Sebaliknya, ekosentris menempatkan nilai intrinsik terhadap seluruh komunitas ekologis, baik yang hidup maupun tidak, dan bukan hanya pada manusia. Dalam ekosentrisme, lingkungan dan semua makhluk hidup yang ada di dalamnya memiliki nilai yang sama pentingya dan saling terkait.
Lebih lanjut, meski sudah mulai diterapkan, namun Jimly menilai bahwa green constitution di Indonesia masih menghadapi tantangan besar. Termasuk salah satunya adalah benturan antara target pertumbuhan ekonomi dan kelestarian lingkungan.
Menurutnya, dalam praktiknya selama ini, kedua aspek tersebut kerap berbenturan, yang dalam banyak kasus juga berujung pada pengorbanan alam demi pembangunan. Selain itu, ia juga menyoroti masih lemahnya penegakan hukum lingkungan, hingga lemahnya penegakan Analisis Mengenai Dampak Lingkungan (AMDAL), yang membuka peluang terjadinya pelanggaran..

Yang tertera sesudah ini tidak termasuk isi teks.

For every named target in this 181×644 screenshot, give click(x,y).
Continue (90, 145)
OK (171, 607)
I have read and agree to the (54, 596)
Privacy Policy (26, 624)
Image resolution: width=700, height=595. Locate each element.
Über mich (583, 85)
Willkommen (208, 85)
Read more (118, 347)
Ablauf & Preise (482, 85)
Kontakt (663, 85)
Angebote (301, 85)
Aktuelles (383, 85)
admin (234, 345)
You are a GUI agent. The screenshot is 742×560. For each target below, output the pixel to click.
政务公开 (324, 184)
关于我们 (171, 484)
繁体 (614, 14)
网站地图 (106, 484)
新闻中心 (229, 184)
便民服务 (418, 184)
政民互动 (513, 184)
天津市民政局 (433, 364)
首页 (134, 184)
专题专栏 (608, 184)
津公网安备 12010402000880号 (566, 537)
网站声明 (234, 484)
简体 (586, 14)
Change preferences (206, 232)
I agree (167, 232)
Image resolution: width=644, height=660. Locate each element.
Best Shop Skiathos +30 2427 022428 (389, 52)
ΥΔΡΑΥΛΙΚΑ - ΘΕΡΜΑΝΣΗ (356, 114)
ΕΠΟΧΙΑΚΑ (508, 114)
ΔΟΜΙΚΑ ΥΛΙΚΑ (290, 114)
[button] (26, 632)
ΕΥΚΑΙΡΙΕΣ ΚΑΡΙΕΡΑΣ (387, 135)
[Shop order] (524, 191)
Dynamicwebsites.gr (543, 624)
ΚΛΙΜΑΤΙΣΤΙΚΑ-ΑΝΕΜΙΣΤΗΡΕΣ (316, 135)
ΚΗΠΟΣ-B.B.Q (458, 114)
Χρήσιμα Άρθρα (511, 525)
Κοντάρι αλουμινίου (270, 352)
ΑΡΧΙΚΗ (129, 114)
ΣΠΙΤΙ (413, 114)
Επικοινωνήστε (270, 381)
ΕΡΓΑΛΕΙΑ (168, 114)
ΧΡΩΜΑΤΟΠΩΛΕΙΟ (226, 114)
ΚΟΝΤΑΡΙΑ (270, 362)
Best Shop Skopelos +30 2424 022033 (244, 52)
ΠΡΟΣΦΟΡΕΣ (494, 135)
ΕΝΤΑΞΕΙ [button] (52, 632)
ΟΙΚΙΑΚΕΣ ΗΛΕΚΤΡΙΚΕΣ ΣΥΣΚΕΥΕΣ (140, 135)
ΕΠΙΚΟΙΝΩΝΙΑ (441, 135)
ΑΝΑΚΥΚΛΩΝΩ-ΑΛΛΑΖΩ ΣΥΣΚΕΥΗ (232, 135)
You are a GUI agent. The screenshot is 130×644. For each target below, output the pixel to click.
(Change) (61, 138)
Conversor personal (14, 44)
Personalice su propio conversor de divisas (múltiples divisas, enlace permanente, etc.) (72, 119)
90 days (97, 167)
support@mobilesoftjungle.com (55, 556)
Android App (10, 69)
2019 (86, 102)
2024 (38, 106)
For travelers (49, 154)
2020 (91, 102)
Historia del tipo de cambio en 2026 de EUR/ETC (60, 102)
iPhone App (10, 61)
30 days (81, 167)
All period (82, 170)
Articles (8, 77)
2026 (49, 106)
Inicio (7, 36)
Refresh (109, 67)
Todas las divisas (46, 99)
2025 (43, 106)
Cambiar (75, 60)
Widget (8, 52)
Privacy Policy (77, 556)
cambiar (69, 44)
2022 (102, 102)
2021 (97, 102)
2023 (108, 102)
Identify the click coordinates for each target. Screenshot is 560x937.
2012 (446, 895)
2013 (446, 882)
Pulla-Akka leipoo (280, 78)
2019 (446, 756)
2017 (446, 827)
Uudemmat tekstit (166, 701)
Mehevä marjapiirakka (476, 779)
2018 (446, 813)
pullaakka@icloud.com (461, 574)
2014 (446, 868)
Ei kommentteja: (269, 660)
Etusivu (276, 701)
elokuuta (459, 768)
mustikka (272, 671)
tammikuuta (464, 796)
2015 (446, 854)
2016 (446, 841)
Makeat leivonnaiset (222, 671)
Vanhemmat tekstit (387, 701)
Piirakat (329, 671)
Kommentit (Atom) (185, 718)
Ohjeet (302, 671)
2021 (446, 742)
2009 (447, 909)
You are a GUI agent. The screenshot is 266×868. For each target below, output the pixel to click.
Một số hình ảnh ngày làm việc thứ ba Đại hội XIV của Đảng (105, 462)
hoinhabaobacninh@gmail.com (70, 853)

Tak hanya itu, Jimly juga menyinggung soal praktik-praktik kriminalisasi terhadap sejumlah aktivis lingkungan yang belakangan juga cukup banyak terjadi. Mereka biasanya dijerat melalui pasal-pasal tertentu, seperti Pasal 162 dalam UU Minerba.
Sebab itu, ia menegaskan bahwa perlindungan lingkungan harus menjadi agenda konstitusional, bukan hanya wacana teknis, apalagi sekadar kata-kata atau pidato-pidato yang indah.
“Politik dan ekonomi sering bergandengan untuk mengejar pertumbuhan, sementara aspek lingkungan hidup dikorbankan. Harus ada kekuatan penyeimbang agar kebijakan tidak merusak lingkungan,” sorotnya.
Lebih jauh, Jimly juga mendorong pemanfaatan judicial review (JR) di MK, untuk membatalkan UU yang dinilai bermasalah dan bertentangan dengan prinsip-prinsip keberlanjutan lingkungan hidup.
Hal itu, kata dia, adalah salah satu langkah dan upaya yang bisa dilakukan dalam rangka mewujudkan perlindungan lingkungan yang berkeadilan.
Menjaga lingkungan hidup, menurut Jimly, adalah amanat konstitusi yang wajib dilakukan, demi kelestarian dan keberlangsungan bagi generasi mendatang.